Work instruction: Return the lines exactly as they stand, from the first of the material through the line containing "You are a computer-use agent. The height".

START Data provided

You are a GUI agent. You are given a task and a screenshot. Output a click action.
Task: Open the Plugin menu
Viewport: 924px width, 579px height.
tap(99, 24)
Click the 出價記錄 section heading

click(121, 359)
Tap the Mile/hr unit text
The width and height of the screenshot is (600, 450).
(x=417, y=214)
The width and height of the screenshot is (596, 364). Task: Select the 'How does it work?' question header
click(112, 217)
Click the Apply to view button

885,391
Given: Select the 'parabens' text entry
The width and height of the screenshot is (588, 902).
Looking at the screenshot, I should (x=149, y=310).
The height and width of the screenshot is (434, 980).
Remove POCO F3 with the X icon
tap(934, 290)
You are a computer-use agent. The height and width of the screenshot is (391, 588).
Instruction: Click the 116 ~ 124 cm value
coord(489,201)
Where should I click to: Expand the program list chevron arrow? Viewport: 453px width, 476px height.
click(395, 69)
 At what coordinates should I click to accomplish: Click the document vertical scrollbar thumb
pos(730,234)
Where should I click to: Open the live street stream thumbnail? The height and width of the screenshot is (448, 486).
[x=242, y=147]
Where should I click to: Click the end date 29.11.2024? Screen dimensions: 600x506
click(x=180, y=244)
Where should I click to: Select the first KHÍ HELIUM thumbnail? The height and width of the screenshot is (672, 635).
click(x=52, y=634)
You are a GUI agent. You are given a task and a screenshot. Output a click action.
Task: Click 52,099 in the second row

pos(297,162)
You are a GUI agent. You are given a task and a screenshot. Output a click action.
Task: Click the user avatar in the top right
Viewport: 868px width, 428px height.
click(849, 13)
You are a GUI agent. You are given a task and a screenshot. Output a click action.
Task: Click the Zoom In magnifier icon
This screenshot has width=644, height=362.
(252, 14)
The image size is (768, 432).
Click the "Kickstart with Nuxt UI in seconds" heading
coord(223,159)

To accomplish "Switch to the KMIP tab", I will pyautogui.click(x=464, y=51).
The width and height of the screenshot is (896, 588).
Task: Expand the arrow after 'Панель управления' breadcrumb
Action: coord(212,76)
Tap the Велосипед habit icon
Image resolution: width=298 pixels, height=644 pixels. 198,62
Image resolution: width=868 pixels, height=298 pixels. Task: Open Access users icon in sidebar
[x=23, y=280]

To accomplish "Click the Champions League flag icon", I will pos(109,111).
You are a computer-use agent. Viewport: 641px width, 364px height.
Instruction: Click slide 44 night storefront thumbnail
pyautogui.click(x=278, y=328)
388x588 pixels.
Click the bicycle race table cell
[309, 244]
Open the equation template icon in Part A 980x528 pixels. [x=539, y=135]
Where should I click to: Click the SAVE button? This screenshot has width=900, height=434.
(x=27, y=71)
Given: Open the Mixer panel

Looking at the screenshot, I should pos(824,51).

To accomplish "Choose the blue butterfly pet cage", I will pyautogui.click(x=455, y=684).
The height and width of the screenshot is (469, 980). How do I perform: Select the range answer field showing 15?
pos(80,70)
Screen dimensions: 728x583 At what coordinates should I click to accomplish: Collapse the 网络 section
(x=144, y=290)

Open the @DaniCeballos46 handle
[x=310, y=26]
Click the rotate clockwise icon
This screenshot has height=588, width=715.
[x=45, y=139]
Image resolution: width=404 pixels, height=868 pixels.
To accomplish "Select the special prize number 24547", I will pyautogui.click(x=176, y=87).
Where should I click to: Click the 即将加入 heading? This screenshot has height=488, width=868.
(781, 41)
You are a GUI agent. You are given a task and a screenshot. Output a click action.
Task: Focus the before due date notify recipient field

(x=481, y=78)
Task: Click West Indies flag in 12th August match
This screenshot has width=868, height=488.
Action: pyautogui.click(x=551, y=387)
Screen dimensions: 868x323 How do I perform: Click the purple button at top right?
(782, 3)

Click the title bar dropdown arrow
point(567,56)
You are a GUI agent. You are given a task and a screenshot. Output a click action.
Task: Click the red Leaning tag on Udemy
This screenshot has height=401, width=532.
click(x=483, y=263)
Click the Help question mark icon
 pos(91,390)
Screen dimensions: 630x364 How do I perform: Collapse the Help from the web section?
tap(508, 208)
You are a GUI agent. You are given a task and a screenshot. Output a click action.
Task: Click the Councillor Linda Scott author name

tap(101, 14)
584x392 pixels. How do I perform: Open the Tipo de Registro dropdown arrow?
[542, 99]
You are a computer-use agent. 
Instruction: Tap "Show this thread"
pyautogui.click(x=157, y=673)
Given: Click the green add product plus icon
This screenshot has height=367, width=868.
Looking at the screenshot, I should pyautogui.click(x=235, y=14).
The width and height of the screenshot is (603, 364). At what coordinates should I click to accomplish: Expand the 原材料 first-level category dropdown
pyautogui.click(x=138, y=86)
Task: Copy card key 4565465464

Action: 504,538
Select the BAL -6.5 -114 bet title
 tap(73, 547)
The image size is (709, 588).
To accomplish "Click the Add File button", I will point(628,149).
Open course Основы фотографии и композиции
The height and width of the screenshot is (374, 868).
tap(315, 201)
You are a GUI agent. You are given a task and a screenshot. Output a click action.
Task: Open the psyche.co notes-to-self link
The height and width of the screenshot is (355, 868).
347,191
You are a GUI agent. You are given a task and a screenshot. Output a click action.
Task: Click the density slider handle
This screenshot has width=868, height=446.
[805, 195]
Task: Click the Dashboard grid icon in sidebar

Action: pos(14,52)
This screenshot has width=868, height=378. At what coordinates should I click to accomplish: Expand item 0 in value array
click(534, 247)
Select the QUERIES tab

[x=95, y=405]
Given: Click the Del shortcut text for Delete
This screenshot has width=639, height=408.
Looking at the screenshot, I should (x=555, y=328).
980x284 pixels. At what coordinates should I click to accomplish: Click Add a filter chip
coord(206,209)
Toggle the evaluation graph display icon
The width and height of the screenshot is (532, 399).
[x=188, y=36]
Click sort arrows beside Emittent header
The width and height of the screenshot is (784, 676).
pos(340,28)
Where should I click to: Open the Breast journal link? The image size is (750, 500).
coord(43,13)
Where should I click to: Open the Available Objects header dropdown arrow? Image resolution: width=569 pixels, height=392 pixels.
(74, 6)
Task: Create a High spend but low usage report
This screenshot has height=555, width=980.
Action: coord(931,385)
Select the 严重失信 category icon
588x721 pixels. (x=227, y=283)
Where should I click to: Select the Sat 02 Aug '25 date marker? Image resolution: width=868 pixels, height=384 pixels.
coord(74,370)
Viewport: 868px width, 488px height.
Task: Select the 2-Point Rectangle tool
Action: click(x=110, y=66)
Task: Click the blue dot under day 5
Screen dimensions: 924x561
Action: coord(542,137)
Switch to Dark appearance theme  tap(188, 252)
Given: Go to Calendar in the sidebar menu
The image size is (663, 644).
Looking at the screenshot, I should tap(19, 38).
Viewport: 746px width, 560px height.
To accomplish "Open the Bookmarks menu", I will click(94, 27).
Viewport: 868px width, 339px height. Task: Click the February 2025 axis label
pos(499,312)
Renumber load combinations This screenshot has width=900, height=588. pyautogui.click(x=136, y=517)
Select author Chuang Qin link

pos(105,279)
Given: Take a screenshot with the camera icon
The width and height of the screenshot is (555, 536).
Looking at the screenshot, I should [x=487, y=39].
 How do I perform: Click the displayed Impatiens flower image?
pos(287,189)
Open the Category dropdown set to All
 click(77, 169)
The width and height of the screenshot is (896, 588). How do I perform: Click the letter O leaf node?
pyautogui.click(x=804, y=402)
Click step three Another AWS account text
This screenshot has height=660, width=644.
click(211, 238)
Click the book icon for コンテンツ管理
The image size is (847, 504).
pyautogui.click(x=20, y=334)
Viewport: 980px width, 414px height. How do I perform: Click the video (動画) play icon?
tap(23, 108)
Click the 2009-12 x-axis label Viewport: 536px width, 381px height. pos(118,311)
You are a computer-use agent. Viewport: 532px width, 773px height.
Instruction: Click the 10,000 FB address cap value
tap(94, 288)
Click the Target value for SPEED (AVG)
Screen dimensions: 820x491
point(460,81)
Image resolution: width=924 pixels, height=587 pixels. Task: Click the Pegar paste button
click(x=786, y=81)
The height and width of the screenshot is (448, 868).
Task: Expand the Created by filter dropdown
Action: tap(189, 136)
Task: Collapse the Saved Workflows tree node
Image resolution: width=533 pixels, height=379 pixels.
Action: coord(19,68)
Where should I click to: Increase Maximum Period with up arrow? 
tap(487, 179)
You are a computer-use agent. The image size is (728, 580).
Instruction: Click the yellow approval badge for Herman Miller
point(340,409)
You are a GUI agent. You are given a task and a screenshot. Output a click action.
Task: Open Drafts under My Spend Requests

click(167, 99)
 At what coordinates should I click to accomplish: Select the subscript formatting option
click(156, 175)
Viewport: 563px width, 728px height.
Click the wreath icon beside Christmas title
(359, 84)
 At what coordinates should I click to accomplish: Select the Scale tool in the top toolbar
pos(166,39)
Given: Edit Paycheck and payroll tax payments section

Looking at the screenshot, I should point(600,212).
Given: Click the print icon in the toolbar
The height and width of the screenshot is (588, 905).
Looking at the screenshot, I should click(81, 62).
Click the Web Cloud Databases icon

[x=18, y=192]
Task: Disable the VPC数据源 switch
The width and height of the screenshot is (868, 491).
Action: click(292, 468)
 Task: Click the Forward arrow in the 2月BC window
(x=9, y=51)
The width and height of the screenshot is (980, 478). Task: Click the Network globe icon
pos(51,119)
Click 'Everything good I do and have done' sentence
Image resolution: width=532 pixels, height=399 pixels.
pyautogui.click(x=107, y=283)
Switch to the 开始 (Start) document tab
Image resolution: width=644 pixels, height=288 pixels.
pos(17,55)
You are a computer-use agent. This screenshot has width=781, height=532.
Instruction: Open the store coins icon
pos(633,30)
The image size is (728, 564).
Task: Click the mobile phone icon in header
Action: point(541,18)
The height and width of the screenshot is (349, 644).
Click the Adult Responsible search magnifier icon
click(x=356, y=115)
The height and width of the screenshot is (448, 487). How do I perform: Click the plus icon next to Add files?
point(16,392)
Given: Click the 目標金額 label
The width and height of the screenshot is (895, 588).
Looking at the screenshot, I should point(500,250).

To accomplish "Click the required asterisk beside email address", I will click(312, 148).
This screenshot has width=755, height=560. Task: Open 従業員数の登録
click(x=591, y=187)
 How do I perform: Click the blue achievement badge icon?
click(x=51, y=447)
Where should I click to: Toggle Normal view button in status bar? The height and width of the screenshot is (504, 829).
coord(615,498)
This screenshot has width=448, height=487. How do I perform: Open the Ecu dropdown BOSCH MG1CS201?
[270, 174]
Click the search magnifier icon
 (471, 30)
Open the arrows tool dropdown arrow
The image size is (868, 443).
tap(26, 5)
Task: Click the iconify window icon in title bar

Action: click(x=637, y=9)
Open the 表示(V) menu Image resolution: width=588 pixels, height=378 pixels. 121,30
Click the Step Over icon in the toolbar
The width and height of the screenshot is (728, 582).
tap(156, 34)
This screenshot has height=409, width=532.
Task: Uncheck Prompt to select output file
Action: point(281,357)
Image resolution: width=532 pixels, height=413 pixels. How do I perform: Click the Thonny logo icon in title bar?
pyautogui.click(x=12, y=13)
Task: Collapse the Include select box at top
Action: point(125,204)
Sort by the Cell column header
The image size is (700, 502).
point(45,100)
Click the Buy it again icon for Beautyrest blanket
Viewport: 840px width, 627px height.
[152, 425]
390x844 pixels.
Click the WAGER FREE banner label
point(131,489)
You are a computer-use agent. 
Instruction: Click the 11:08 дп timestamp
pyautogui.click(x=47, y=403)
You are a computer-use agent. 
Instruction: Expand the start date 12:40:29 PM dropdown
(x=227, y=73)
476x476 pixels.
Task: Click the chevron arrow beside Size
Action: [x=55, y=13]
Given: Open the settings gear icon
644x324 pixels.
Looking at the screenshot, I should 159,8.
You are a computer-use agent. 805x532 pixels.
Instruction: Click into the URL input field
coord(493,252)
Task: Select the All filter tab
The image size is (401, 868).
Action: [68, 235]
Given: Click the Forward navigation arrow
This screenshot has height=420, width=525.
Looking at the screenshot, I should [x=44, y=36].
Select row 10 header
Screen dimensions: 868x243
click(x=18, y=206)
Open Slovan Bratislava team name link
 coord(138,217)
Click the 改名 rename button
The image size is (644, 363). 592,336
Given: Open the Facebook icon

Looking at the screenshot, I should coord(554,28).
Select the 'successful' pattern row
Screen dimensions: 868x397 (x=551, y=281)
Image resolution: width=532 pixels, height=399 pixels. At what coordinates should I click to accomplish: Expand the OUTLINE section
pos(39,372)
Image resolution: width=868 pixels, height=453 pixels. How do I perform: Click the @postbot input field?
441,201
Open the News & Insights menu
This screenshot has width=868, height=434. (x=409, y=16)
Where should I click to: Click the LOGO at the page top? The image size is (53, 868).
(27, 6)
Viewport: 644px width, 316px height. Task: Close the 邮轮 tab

END Data provided

Response for this exercise:
You are a GUI agent. You are given a task and a screenshot. Output a click action.
Task: Open the Plugin menu
Viewport: 924px width, 579px height.
tap(99, 24)
Click the 出價記錄 section heading

click(121, 359)
Tap the Mile/hr unit text
The width and height of the screenshot is (600, 450).
(x=417, y=214)
The width and height of the screenshot is (596, 364). Task: Select the 'How does it work?' question header
click(112, 217)
Click the Apply to view button

885,391
Given: Select the 'parabens' text entry
The width and height of the screenshot is (588, 902).
Looking at the screenshot, I should (x=149, y=310).
The height and width of the screenshot is (434, 980).
Remove POCO F3 with the X icon
tap(934, 290)
You are a computer-use agent. The height and width of the screenshot is (391, 588).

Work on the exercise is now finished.